Thousands of fish have died in Como Lake at the Como Zoo and Aquarium in St. Paul following a severe heat wave, according to reports from the local community on Reddit. The mass mortality event occurred as temperatures spiked, depleting dissolved oxygen levels in the water and creating an uninhabitable environment for several aquatic species.
This isn’t just a sad sight for weekend strollers at the zoo. It is a visible, localized manifestation of a broader climatic trend hitting the Upper Midwest. When water temperatures rise, the water’s capacity to hold oxygen drops, effectively suffocating the fish from the inside out. For a managed environment like Como Lake, which relies on specific ecological balances to sustain its populations, a sudden thermal spike can turn a sanctuary into a trap.
Why did the heat wave kill the fish?
The mechanism is basic biology: warmer water holds less dissolved oxygen. According to the Environmental Protection Agency, increased water temperatures accelerate the metabolic rate of fish, meaning they actually need more oxygen exactly when the water is providing less. This creates a lethal physiological gap.

In shallow or stagnant areas of Como Lake, this effect is magnified. As the heat persists, organic matter like algae decomposes more quickly, a process that further strips oxygen from the water column. The fish don’t just die from the heat itself; they suffocate in a hypoxic environment.
“Mass fish kills during extreme heat events are often the ‘canary in the coal mine’ for urban aquatic ecosystems. They reveal exactly where our infrastructure and natural buffers are failing to mitigate the urban heat island effect,” says Dr. Elena Rossi, a freshwater ecologist specializing in temperate lake dynamics.
Is this a recurring problem for St. Paul?
While Como Lake is a focal point now, St. Paul has seen a pattern of aquatic stress during the “heat domes” that have become more frequent in the 2020s. This event mirrors the ecological stressors seen in the Minnesota Department of Natural Resources reports on statewide fish kills, where rapid temperature swings often trigger similar die-offs in smaller, shallower ponds.

The difference here is the setting. Como Lake is a curated space. When thousands of fish float to the surface in a public zoo, the civic impact is immediate and visceral. It forces a conversation about whether these managed lakes are equipped for a climate where “record-breaking” heat is the new baseline.
The debate over lake management
Some critics of urban park management argue that these events are avoidable through better aeration systems. The argument is simple: if the zoo knows the heat is coming, why aren’t there more industrial-scale aerators pumping oxygen into the depths of the lake?
However, lake managers often face a difficult trade-off. Over-aerating or aggressively manipulating the water chemistry can disrupt the existing microbiome and harm the very species they are trying to save. There is also the cost factor. Installing and maintaining a grid of aeration systems across a lake the size of Como’s requires significant capital and ongoing energy expenditure, often competing with other zoo priorities like animal husbandry and conservation education.
Who bears the brunt of the loss?
Beyond the loss of biodiversity, the impact falls on the zoo’s maintenance crews and the community. The physical removal of thousands of decaying fish is a grueling, high-priority task to prevent secondary water quality issues and odors that would deter visitors.

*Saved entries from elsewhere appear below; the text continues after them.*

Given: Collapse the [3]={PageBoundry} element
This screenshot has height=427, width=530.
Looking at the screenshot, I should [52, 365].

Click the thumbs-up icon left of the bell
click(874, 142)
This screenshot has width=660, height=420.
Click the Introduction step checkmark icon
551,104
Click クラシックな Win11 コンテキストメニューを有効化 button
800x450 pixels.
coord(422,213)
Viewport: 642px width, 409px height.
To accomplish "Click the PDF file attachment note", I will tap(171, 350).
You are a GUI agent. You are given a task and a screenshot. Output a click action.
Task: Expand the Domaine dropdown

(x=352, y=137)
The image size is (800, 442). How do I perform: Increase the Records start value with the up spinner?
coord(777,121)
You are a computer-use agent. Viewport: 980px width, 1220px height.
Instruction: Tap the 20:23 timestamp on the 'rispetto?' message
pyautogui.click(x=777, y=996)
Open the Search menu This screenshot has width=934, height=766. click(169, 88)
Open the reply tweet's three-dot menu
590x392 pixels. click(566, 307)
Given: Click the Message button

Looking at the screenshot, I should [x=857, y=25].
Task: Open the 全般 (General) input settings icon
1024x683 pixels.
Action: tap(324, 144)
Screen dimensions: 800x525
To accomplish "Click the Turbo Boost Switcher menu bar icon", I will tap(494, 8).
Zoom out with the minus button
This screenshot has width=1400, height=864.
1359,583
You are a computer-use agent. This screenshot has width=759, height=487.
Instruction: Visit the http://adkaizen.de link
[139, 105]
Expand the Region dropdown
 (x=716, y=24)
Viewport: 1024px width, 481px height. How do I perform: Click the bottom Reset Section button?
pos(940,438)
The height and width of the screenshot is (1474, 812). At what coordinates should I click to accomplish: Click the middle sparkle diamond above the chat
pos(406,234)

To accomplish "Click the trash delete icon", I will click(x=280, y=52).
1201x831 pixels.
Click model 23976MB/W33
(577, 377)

For the residents of St. Paul, it’s a psychological hit. Como Lake is a civic landmark. Seeing it in a state of collapse serves as a reminder that the natural world isn’t separate from the city—it’s embedded in it, and it’s vulnerable to the same temperature spikes that make the asphalt on Grand Avenue shimmer in July.
The loss of these fish is a data point in a larger trend. If the Upper Midwest continues to see these erratic thermal spikes, the “natural” look of urban lakes may have to give way to more heavily engineered environments just to keep the wildlife alive.
The fish are gone, but the heat remains. The real question is whether the city’s aquatic infrastructure can evolve as fast as the thermometer is rising.